University of Warwick doctoral researcher Peter Kirwan posted a commentary about a new book edited by William LeahyShakespeare and his Authors: Critical Perspectives on the Authorship Questionon his Shakespeare Apocrapha blog dated April 1, 2010.

Before offering his insights on Leahy’s collection of essays, Kirwan made this statement of his viewpoint regarding two key issues in the Shakespeare authorship scrum:
1) That academic institutions - and English Literature departments in particular - are deliberately and systematically dedicated to the silencing (as opposed to answering) of anti-Stratfordians, or in fact anyone who expresses doubt. This is something I'm very happy to concede. The book collates some shockingly extreme and offensive language applied to anti-Stratfordians that compares them to Holocaust deniers or Creationists. The violence of the academy towards anti-Stratfordians, to my mind, is ill-judged, unprofessional and very troublesome. There is nothing morally wrong in questioning Shakespearean authorship. Universities try to shout down authorship questioners rather than answer them; not only is this poor academic practice, but it also fosters a martyr-like atmosphere of persecution that turns anti-Stratfordians into righteous underdogs. James Shapiro's new book, which came out after this volume, is hopefully a step towards the informed counter-argument rather than the tyrannous subjugation. I say all this because I am a member of an English Literature department in a Russell Group University, and thus am speaking from an establishment position; however, I do not accept that that necessarily means I have a priori views from which I cannot be persuaded.
2) That there is an intrinsic problem with Shakespearean biography, as exemplified primarily by Stephen Greenblatt and Jonathan Bate, the latter of whom is of course my supervisor. I have no innate felt need to defend Shakespearean biographers, however, and several of the essays (on both sides of the debate) identify real and genuine problems with Shakespearean biography: it is almost entirely the domain of English Lit. academics, it is necessarily largely speculative (though rooted in much stronger evidence than several of the writers here would care to admit) and it can be extremely repetitive. It also inevitably puts a lot of importance on the Man From Stratford, which provokes the anti-Stratfordian counter-arguments. Even in the poorest essays here, there are strong arguments about orthodox biography showing them to be, in large part, often no less rooted in fiction and personal opinion than those of the anti-Stratfordians, and that's an important contribution made by the volume.
Kirwan’s complete review may be viewed at “Review: Shakespeare and his authors”.

Shakespeare and his Authors editor William Leahy is Head of the School of Arts and founder of the masters program in Shakespeare authorship studies at Brunel University, UK. His book was published in April by Continuum Books. According to the publishers website: “This collection brings together leading literary and cultural critics to explore the Authorship question as a social, cultural and even theological phenomenon and consider it in all its rich diversity and significance.” The contents include:
  • On not knowing Shakespeare (and on Shakespeare not knowing): Romanticism, the authorship question, and English Literature, Andrew Bennett (University of Bristol, UK) 
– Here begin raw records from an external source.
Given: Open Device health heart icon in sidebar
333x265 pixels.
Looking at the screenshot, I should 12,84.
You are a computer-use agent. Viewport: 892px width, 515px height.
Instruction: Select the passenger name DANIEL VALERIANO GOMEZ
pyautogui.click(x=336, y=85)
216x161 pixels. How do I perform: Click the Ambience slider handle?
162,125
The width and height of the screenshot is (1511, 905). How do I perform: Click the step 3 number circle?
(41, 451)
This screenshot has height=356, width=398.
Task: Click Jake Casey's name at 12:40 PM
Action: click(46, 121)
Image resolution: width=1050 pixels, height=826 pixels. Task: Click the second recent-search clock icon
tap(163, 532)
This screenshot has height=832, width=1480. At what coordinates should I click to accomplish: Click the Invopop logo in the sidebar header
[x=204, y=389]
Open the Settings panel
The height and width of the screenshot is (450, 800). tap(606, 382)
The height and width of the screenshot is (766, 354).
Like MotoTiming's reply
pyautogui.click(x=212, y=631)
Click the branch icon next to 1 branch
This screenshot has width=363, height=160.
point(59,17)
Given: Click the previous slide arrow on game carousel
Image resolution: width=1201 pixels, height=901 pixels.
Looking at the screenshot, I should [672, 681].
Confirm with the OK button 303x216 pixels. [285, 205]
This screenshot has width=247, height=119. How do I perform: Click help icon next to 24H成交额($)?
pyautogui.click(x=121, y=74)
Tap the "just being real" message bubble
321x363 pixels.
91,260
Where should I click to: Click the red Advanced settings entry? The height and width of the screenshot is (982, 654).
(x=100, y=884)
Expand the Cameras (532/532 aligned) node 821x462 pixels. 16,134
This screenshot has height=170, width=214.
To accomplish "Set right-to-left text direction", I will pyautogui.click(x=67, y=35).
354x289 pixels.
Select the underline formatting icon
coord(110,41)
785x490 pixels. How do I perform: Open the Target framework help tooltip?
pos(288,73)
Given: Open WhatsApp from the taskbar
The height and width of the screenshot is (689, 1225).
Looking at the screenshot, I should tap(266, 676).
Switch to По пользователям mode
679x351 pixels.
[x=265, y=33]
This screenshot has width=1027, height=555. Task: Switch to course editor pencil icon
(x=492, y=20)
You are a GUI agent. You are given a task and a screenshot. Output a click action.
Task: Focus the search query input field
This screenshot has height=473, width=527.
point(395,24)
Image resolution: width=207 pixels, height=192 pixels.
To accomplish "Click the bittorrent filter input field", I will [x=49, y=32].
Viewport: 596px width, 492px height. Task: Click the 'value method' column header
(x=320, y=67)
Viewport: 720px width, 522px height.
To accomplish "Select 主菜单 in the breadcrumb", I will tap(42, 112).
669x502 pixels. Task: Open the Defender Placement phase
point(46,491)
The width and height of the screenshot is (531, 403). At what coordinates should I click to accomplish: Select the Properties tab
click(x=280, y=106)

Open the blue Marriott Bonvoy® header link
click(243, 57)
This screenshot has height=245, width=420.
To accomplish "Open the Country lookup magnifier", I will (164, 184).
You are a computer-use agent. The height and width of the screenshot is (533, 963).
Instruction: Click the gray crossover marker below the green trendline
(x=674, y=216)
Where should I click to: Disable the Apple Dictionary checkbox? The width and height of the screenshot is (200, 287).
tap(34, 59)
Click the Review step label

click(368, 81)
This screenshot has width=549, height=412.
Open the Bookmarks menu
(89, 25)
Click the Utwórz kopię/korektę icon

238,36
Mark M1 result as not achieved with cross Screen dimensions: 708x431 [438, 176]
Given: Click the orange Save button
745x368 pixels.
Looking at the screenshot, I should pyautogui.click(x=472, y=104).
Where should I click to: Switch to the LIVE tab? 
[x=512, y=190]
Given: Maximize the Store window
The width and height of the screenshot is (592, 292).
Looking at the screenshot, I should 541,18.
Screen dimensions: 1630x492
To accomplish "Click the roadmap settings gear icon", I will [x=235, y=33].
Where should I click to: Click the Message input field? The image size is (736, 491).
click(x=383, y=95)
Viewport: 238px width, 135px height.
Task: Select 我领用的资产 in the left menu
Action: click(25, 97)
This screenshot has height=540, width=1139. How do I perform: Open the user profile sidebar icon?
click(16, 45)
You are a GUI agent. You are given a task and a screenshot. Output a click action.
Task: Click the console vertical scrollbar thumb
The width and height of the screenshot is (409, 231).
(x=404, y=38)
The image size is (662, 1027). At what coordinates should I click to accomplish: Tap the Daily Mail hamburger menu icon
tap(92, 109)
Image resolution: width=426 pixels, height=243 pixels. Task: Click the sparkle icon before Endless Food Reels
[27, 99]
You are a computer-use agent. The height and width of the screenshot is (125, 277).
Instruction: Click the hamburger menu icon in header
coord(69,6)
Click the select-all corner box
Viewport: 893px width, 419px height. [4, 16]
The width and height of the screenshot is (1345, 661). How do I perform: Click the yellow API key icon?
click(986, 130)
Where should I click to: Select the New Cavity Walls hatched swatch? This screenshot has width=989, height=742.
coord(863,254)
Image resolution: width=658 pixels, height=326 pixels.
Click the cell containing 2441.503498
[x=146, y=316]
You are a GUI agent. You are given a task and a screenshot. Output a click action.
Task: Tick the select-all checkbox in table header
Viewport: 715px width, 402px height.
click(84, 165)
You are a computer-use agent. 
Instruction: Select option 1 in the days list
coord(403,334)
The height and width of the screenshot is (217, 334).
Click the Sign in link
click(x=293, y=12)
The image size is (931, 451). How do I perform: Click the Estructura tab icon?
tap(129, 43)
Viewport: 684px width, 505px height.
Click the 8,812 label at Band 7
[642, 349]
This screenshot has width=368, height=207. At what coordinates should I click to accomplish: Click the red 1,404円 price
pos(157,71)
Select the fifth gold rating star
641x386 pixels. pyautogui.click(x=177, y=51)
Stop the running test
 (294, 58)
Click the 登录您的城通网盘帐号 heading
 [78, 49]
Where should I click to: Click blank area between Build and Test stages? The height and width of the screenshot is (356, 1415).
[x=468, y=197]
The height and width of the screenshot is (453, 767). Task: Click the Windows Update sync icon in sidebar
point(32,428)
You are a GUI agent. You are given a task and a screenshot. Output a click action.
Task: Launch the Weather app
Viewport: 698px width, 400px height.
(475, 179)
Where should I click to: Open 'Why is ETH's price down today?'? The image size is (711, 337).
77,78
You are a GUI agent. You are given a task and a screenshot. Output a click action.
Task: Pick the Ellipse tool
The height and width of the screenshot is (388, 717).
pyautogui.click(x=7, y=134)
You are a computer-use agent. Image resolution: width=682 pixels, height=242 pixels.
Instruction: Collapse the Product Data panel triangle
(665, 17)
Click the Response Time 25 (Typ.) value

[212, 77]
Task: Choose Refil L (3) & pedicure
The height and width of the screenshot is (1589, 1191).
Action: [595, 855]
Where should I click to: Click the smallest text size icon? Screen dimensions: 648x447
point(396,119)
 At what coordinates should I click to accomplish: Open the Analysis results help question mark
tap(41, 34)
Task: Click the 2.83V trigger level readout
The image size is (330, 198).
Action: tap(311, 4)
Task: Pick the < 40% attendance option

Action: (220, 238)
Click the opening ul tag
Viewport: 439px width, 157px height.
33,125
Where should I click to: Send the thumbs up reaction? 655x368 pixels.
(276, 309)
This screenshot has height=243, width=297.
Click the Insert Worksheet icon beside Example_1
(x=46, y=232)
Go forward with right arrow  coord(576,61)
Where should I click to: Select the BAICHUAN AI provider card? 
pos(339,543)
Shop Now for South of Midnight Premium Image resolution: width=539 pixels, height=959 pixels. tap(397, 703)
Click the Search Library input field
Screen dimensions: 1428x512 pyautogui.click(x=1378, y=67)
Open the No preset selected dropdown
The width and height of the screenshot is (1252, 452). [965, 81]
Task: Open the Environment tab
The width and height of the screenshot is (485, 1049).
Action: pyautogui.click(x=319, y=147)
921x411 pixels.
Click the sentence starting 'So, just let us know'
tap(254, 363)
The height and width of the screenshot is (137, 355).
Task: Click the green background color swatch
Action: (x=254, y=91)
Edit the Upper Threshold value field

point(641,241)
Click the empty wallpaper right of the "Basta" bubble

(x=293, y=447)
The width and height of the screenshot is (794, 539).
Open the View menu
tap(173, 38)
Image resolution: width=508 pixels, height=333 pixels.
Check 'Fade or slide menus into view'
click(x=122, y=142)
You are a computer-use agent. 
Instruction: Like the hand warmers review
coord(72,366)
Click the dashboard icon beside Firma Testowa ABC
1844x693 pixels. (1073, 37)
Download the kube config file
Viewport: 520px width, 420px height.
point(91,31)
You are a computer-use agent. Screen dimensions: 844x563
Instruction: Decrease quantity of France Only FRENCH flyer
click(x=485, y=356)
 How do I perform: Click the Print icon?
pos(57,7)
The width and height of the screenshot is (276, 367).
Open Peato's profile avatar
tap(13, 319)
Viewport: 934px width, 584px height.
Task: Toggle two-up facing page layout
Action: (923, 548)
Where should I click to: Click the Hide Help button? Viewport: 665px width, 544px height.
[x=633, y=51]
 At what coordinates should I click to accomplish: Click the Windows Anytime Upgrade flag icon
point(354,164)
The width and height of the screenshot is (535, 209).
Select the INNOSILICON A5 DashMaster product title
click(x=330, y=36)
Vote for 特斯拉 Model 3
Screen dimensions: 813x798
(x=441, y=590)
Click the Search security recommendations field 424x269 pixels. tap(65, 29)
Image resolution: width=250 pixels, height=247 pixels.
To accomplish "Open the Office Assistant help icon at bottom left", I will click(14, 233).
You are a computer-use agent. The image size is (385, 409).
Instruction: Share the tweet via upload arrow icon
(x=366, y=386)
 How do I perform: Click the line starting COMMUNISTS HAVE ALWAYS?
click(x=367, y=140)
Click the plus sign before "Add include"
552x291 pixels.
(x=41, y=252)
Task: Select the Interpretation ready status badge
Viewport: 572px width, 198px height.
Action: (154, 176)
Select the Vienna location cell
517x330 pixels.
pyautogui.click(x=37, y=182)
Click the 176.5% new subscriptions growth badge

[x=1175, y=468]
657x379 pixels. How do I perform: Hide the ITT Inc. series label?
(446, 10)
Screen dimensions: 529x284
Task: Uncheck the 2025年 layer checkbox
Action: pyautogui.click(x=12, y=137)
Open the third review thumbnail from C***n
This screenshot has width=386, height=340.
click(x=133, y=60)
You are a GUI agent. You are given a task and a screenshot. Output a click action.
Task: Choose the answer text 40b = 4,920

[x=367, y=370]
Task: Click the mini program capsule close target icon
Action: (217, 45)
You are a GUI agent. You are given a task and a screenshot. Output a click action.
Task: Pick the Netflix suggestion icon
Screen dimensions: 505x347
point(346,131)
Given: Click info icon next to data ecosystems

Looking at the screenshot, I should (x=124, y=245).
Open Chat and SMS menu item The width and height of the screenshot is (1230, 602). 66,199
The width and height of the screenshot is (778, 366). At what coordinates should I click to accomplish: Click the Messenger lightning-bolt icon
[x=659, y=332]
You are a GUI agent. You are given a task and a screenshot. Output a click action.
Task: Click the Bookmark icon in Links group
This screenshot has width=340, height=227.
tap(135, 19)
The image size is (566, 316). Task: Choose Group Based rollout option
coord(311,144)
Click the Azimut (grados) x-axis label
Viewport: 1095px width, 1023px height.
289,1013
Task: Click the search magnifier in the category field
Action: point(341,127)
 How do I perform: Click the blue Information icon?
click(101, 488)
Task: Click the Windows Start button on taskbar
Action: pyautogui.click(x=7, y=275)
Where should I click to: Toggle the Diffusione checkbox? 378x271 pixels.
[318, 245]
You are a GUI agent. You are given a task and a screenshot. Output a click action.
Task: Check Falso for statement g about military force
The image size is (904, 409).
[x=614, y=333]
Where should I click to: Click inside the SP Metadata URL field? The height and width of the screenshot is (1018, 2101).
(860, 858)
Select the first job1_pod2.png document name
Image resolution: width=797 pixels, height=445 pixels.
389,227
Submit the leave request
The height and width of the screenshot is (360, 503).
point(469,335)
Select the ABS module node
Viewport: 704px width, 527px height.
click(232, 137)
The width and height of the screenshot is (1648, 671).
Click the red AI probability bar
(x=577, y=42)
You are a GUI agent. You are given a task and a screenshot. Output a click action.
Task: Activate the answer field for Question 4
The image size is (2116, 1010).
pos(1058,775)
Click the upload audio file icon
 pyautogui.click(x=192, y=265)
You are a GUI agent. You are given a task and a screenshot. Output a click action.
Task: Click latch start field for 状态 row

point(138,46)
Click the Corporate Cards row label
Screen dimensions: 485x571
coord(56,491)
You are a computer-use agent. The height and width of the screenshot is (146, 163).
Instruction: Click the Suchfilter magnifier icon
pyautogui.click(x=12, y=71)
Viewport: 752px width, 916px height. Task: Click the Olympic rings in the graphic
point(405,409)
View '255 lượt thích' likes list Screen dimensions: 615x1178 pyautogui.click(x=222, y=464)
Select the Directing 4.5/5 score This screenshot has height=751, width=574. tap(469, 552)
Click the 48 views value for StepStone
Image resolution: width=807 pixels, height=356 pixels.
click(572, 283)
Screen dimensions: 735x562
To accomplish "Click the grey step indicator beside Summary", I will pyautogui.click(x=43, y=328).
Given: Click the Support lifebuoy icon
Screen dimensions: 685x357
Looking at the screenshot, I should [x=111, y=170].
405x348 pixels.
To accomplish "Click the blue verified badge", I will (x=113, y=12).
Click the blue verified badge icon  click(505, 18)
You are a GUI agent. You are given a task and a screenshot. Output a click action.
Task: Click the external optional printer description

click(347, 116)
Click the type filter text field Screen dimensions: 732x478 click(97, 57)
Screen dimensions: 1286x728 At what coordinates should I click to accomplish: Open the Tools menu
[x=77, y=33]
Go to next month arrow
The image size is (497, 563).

  • Malfolio: foul papers on the Shakespeare authorship question, Willy Maley (University of Glasgow, UK) 
  • The authorship question: an historian’s perspective, William D. Rubinstein (University of Aberystwyth, UK) 
  • The distraction of ‘Freud’: Literature, Psychoanalysis and the Bacon–Shakespeare controversy, Nicholas Royle (University of Sussex, UK) 
  • No biography: Shakespeare, author, Sean Gaston (Brunel University, UK) 
  • Shakespearean selves, Graham Holderness (University of Hertfordshire, UK) 
  • Shakinomics; or, the Shakespeare authorship question and the undermining of traditional authority, William Leahy (Brunel University, UK) 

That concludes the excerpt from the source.